Porque a tempestade? porque a
infâmia soez?
O pobre amigo morto era justo e
leal...
Incapaz de banir a idéia de
vingança, Pedro lembra os algozes em revolta suprema.
Como desejaria ouvir o Mestre
agora!... que diria Jesus do terrível sucesso?!...
Neste instante, levanta os olhos
lacrimosos, e observa que o Cristo lhe surge, doce, à frente.
É o mesmo companheiro de
semblante divino.
Ajoelha-se Pedro e grita-lhe:
– Senhor! somos todos contados
entre os vermes do mundo!... porque tanta miséria a desfazer-se em lama? Nosso
nome é pisado e o nosso sangue verte em homicídio impune... A calúnia feroz
espia-nos o passo...
E talvez porque o mísero
soluçasse de angústia, o Mestre aproximou-se e disse com carinho, a afagar-lhe
os cabelos:
– Esqueceste, Simão? Quem quiser
vir a mim carregue a própria cruz...
– Senhor! – retrucou, em lágrimas, o apóstolo
abatido – não renego o madeiro, mas clamo contra os maus... Que fazer de Joreb,
o falsário infeliz, que mentiu sobre nós, de modo a enriquecer-se? que castigo
terá esse inimigo atroz da verdade divina?

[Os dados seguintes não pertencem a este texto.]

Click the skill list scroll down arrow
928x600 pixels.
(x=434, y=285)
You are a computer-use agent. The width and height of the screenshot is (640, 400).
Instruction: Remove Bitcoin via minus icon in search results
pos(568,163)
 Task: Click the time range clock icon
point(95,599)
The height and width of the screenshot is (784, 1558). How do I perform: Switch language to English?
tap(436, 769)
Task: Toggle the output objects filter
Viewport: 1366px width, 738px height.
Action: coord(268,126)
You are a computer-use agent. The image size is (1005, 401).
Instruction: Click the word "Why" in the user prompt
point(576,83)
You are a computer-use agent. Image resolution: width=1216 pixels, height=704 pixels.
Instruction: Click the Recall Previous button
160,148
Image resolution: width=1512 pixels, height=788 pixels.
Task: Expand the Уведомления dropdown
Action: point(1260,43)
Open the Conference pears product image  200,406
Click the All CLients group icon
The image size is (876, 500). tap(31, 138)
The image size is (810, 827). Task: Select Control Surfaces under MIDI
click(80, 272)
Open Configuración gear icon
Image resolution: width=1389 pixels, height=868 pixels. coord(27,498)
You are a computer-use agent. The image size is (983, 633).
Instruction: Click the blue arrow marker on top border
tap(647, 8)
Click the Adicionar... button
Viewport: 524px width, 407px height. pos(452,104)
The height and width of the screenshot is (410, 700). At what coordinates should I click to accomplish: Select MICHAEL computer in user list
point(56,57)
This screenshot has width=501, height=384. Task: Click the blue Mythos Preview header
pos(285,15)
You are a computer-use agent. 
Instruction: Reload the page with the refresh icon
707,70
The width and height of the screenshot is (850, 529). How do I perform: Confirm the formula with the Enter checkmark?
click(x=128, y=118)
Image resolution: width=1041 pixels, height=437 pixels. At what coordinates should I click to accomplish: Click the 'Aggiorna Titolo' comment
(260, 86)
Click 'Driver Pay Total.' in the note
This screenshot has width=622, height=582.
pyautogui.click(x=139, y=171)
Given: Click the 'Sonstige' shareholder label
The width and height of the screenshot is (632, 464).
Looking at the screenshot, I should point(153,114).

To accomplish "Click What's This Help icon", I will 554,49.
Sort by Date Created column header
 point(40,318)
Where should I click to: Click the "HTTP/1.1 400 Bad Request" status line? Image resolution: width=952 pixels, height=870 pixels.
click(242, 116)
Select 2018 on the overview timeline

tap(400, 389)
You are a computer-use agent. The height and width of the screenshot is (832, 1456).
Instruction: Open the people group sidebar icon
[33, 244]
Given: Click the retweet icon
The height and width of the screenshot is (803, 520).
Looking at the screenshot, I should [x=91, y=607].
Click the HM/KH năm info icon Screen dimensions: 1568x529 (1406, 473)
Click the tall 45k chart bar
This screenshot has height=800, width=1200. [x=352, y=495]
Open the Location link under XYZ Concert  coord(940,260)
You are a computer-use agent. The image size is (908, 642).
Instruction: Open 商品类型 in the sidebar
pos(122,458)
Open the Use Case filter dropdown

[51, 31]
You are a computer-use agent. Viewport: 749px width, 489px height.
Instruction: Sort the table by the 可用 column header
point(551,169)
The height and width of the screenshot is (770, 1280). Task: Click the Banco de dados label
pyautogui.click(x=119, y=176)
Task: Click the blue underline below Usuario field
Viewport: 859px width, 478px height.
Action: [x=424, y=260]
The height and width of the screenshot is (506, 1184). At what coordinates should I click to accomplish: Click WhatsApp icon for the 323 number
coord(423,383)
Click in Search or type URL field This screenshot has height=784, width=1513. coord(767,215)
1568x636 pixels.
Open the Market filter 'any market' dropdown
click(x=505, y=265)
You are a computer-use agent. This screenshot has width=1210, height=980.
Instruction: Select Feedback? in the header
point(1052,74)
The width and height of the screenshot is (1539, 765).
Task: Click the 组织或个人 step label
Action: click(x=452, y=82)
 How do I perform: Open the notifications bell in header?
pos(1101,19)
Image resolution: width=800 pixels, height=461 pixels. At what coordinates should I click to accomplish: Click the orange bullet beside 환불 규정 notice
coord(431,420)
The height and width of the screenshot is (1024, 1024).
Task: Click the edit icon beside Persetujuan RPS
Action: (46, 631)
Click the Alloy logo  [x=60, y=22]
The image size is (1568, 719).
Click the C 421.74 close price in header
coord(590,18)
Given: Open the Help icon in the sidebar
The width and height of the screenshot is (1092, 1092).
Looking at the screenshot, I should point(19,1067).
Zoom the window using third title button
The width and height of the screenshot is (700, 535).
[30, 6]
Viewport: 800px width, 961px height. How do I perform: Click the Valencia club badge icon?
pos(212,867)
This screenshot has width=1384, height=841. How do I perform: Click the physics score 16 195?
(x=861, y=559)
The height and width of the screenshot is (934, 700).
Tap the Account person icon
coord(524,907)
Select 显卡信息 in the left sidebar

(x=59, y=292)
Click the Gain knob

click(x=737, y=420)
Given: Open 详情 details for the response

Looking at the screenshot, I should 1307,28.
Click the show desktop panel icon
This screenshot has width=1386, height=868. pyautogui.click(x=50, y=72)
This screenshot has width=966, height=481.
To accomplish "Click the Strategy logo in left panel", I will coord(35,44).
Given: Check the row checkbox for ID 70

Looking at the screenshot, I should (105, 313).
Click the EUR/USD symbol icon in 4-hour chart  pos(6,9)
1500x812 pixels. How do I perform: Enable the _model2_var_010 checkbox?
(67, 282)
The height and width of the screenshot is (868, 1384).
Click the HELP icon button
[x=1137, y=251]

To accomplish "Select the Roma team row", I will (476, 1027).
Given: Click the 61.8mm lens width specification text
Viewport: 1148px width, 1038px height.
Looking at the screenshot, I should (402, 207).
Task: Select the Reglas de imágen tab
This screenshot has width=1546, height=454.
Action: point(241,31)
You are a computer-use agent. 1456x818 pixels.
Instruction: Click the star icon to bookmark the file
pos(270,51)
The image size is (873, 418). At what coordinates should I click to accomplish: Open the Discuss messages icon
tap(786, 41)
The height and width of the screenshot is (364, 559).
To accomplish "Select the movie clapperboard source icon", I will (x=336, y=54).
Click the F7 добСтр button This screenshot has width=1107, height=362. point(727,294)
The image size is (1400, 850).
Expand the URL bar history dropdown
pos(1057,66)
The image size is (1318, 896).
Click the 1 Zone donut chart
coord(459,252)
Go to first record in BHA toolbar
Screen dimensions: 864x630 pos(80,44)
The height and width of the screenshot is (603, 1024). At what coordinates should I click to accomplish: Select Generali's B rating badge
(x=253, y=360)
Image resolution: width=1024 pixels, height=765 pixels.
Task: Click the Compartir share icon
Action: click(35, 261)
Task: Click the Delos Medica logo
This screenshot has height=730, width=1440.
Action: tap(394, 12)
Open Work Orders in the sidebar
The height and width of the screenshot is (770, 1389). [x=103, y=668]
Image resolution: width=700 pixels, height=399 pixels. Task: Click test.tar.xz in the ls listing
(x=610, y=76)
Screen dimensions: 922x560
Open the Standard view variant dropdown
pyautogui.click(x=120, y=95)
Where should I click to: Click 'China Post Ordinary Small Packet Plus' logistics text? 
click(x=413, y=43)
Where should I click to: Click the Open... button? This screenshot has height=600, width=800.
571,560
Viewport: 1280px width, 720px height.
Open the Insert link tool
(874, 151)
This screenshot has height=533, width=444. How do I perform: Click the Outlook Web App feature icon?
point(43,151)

E Jesus respondeu, sereno, como
outrora:
– Jamais amaldiçoes... Joreb vai viver...
– E Amenab, Senhor? que punição a
dele, se armou escuro laço, tramando-nos a perda?
– Esqueçamo-la em prece, porque o
pobre Amenab vai viver igualmente...
E Joachib Ben Mad? não foi ele, talvez, o inspirador
do crime? o carrasco sem fé que a todos atraiçoa? Com que horrenda aflição
pagará seus delitos?
– Foge de condenar, Joachim vai viver...
– E Amós, o falso Amós, que
ganhou por vender-nos?
– Olvidemos Amós, porque Amós vai viver...
– E Herodes, o rei vil, que nos
condena a morte, fingindo ignorar que servimos a Deus?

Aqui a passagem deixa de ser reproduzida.